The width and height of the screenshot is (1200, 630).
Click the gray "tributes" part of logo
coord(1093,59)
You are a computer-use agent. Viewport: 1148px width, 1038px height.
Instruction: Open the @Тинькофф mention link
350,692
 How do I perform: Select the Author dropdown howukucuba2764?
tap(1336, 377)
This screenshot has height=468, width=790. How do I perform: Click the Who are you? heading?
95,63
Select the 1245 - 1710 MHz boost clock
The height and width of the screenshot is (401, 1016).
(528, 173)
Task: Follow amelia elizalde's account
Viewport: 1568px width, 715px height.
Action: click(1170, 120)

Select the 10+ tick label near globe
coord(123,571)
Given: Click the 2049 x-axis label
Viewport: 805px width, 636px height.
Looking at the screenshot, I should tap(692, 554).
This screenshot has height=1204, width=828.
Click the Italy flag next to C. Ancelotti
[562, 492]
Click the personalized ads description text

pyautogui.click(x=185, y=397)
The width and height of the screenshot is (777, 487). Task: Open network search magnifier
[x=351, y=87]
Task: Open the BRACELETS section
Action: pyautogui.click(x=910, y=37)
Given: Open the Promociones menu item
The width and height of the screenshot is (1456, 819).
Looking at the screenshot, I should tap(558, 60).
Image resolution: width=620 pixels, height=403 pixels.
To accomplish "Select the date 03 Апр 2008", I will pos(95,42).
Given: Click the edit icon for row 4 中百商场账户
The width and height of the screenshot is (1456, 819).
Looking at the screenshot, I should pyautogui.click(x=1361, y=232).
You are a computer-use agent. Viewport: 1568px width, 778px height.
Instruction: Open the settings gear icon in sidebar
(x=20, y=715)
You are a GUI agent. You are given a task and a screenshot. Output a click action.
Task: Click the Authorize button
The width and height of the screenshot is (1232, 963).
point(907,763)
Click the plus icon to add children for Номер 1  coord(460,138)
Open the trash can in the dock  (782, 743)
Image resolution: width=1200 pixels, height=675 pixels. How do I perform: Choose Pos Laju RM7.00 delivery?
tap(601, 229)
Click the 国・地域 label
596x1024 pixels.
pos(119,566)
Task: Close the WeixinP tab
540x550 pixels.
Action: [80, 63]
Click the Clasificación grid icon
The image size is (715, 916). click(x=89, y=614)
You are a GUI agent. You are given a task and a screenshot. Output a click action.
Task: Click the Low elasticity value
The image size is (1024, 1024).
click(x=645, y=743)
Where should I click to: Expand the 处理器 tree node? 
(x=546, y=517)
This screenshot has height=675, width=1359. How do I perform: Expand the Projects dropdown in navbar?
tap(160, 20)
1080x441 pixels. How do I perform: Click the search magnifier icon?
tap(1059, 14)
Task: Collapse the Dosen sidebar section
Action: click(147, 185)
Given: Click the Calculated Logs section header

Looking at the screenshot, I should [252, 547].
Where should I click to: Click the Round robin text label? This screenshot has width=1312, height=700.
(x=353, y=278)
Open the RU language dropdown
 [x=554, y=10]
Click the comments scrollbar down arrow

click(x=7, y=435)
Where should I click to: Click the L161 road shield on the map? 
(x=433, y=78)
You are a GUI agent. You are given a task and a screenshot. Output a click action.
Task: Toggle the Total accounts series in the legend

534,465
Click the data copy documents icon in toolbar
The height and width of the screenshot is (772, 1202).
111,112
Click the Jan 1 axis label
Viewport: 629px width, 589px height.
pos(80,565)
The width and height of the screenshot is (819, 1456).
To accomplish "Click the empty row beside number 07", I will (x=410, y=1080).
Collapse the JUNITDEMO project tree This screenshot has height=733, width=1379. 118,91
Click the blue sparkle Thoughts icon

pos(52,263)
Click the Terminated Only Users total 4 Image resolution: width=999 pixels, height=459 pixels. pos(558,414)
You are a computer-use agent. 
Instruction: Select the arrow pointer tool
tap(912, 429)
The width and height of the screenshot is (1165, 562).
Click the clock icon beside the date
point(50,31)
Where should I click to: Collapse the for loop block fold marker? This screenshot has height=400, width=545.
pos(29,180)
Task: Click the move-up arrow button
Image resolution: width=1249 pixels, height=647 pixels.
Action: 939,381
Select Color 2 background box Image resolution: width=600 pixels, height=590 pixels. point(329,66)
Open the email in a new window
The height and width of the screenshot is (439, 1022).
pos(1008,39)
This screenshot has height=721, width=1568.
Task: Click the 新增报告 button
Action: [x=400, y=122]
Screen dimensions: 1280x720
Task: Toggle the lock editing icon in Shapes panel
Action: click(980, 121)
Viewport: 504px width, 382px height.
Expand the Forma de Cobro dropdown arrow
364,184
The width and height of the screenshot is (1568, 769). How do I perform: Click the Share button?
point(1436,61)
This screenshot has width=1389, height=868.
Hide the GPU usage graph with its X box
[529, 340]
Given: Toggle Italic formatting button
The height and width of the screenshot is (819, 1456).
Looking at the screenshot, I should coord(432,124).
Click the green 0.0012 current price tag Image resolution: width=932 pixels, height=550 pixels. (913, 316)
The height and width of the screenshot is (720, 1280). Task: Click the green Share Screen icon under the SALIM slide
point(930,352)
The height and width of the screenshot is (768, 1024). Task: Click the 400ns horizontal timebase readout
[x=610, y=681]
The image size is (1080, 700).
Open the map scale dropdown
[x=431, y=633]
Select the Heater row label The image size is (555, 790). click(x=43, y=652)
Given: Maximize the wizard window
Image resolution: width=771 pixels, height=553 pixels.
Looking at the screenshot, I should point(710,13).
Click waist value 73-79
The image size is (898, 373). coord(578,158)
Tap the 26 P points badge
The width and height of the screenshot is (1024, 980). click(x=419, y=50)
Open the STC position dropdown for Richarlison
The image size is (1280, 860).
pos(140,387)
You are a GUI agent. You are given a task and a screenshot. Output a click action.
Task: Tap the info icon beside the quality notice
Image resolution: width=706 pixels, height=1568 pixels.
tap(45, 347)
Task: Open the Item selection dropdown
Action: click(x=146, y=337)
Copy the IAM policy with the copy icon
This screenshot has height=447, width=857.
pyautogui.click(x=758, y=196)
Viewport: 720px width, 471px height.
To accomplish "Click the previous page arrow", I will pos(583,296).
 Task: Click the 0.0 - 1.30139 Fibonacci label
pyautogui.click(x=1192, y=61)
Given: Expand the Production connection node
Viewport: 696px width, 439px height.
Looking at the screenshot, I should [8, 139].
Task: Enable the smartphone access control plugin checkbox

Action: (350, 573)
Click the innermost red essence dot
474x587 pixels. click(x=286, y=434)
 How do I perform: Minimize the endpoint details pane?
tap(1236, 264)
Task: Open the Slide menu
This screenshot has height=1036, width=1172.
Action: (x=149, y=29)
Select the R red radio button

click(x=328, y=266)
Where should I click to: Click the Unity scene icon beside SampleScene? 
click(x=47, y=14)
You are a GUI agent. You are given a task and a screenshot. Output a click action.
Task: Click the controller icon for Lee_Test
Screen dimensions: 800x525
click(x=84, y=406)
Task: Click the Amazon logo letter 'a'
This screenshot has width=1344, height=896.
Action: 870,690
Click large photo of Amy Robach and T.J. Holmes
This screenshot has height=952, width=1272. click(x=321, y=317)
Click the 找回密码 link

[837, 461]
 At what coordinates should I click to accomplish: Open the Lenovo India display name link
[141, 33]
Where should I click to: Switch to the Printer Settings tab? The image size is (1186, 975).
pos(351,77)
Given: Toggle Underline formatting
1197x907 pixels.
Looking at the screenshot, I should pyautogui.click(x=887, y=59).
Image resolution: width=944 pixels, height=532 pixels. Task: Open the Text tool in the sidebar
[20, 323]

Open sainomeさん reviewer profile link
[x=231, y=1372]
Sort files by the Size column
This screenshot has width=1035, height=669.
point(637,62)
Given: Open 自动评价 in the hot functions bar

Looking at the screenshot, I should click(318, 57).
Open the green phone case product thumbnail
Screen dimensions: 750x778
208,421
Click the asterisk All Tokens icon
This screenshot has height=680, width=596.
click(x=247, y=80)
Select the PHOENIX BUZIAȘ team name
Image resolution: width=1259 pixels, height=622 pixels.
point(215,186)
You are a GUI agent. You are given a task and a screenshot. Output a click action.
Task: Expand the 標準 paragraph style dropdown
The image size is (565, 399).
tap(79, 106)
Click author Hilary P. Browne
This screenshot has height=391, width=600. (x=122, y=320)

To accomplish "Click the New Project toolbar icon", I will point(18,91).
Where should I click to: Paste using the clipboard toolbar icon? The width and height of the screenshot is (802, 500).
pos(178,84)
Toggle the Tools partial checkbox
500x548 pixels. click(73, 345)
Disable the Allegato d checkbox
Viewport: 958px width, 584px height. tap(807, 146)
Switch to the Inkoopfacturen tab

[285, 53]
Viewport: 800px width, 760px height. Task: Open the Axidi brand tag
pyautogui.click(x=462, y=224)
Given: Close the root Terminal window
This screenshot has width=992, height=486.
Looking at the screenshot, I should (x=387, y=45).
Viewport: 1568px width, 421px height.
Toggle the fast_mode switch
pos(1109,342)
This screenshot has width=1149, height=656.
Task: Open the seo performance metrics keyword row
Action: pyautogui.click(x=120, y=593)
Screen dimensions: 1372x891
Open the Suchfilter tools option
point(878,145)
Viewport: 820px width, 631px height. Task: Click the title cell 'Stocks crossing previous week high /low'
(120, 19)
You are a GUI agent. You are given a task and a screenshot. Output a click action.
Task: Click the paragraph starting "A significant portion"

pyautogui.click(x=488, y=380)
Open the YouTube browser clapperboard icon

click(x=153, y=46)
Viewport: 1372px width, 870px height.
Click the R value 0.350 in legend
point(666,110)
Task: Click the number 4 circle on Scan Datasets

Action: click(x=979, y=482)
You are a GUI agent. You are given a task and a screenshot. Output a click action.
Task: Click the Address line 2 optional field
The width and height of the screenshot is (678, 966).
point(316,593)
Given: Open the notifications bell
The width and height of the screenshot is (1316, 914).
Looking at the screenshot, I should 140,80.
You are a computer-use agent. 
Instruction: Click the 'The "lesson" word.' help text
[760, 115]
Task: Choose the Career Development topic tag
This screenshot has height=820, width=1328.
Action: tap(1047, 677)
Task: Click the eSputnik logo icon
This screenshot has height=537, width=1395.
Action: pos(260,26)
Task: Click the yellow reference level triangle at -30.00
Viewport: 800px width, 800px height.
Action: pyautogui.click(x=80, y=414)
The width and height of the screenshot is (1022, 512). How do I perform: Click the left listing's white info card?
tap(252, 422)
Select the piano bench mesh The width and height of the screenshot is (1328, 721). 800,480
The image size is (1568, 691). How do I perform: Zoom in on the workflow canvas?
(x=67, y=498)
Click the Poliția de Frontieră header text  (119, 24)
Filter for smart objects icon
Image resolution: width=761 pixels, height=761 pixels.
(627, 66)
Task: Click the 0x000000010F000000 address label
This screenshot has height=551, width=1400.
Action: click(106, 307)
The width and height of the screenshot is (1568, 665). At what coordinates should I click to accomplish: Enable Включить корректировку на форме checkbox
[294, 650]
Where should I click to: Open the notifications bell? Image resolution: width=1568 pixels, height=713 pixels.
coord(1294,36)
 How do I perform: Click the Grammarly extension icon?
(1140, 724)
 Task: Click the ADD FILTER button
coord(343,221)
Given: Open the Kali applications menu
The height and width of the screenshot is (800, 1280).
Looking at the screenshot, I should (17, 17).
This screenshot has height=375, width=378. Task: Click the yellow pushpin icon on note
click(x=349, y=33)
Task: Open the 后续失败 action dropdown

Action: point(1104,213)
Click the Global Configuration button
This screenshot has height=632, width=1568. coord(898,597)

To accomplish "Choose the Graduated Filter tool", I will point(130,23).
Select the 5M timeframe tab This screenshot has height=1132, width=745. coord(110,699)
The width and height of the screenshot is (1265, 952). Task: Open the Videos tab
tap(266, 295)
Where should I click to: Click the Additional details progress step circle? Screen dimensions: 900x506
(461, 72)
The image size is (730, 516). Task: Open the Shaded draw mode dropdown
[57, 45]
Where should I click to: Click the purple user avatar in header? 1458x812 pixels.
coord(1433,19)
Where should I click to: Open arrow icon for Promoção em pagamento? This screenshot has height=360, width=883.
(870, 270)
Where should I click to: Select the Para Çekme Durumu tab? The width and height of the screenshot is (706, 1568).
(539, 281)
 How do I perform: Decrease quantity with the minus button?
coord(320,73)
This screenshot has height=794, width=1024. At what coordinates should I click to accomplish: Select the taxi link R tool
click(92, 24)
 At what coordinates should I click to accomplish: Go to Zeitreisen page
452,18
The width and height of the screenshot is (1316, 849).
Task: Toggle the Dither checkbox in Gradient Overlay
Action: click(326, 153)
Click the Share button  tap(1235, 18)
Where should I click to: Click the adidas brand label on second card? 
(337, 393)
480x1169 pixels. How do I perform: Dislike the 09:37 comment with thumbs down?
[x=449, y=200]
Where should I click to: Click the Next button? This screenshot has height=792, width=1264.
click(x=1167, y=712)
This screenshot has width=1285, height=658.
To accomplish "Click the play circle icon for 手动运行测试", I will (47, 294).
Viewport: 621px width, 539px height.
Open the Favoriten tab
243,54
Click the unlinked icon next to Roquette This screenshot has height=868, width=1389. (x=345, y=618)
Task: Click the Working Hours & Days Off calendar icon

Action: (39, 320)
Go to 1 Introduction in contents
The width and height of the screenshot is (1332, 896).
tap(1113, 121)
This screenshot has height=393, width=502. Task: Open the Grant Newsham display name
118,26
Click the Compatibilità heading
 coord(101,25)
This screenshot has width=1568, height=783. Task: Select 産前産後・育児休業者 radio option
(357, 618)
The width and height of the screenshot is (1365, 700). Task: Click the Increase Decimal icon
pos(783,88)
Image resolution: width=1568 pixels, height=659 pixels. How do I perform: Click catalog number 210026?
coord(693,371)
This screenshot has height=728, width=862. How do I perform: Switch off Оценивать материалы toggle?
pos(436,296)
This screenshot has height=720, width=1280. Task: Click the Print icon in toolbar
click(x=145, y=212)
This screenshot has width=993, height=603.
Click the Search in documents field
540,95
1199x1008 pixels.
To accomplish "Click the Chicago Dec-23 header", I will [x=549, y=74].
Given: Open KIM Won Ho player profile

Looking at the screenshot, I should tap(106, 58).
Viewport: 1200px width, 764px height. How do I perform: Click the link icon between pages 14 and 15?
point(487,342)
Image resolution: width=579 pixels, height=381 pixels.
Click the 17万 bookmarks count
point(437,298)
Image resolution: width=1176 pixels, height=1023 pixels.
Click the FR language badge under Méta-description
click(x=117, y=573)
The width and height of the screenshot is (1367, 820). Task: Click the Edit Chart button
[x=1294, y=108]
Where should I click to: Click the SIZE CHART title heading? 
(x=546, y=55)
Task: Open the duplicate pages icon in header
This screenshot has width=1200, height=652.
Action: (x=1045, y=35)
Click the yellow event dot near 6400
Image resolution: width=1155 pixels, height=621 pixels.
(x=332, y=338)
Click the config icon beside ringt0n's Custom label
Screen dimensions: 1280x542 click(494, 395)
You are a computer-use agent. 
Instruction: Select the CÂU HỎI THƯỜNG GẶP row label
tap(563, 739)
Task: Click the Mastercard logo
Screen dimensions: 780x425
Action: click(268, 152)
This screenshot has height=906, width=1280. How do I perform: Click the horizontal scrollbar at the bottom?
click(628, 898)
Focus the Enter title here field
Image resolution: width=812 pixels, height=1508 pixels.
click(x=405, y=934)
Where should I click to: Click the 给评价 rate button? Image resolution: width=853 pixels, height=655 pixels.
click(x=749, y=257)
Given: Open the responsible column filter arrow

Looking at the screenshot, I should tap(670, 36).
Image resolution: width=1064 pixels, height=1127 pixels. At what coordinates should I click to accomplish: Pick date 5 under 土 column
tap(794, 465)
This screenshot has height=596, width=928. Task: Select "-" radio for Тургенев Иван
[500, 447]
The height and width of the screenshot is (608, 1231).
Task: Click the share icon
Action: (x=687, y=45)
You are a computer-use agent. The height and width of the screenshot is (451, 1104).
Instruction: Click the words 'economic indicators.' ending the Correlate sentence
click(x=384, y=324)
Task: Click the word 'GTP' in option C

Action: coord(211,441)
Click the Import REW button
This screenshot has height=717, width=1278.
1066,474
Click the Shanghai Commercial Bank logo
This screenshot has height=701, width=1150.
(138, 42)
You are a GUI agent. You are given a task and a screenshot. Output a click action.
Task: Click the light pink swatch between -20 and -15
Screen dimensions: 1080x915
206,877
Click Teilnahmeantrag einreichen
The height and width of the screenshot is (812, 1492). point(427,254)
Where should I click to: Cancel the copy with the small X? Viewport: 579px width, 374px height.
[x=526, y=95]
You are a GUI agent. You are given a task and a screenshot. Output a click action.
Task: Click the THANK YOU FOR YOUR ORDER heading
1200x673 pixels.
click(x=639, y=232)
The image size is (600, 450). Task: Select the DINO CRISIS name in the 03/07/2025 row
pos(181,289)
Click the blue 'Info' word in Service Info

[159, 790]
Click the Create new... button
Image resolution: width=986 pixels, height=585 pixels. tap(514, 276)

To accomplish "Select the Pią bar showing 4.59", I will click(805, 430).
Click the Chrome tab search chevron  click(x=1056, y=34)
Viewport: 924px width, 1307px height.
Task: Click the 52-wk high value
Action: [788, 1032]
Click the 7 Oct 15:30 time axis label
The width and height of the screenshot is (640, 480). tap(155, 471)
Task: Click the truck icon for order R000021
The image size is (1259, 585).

* Your objective: Each line of the entries that contains "formatting" counts once; state the total as a bare number.

* Result of this exercise: 2